◆ **PASSAGE**
++++++++

Read-only code review

Hive Scale Security, Performance & Operations Review

A consolidated report for the Gleam/BEAM multi-tenant agent-channel runtime, focused on deployability to Render, public exposure risks, and scalability bottlenecks.

141
tests passing

Baseline suite completed with no failures.

6
priority findings

Includes security, deployment, performance, and supply-chain issues.

P0
replay bottleneck

Commands replay the full event log before and after append.

Render
needs one fix

Docker currently hard-codes HIVE_PORT=4000.

Contents

Executive summaryPriority findingsSecurity detailsPerformance detailsOperations detailsRecommended fix order

Executive summary

The codebase has a clean MVP architecture, useful tests, REST/WebSocket coverage, LMDB persistence, Docker packaging, and Render deployment configuration. The highest risk is not code execution but unsafe public exposure: a deployed service is open by default unless operators manually configure tokens. The largest scalability issue is architectural: every command rebuilds workspace state from the append-only log.

Priority findings

Critical

1. Public deployments are unauthenticated by default

Evidence: src/hive/auth.gleam:40-45, 63-66, 82-85; render.yaml does not require auth secrets.

Impact: Anyone with the Render URL can create workspaces/channels/posts, read/poll mentions, acknowledge mentions, and open WebSockets.

++++++++

◆ **JOB 1**
Extract everything in the review from "Baseline suite completed" down to "and after append.".
◆ **JOB 2**
According to the review, what value does Docker currently hard-code?
None of the lines are needed for this work.

◆ **DATA SEGMENT**
++++++++

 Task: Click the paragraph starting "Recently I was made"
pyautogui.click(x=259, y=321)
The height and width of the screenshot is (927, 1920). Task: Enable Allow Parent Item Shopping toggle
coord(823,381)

++++++++

◆ **RESULT 1**
Baseline suite completed with no failures.

6
priority findings

Includes security, deployment, performance, and supply-chain issues.

P0
replay bottleneck

Commands replay the full event log before and after append.

◆ **RESULT 2**
HIVE_PORT=4000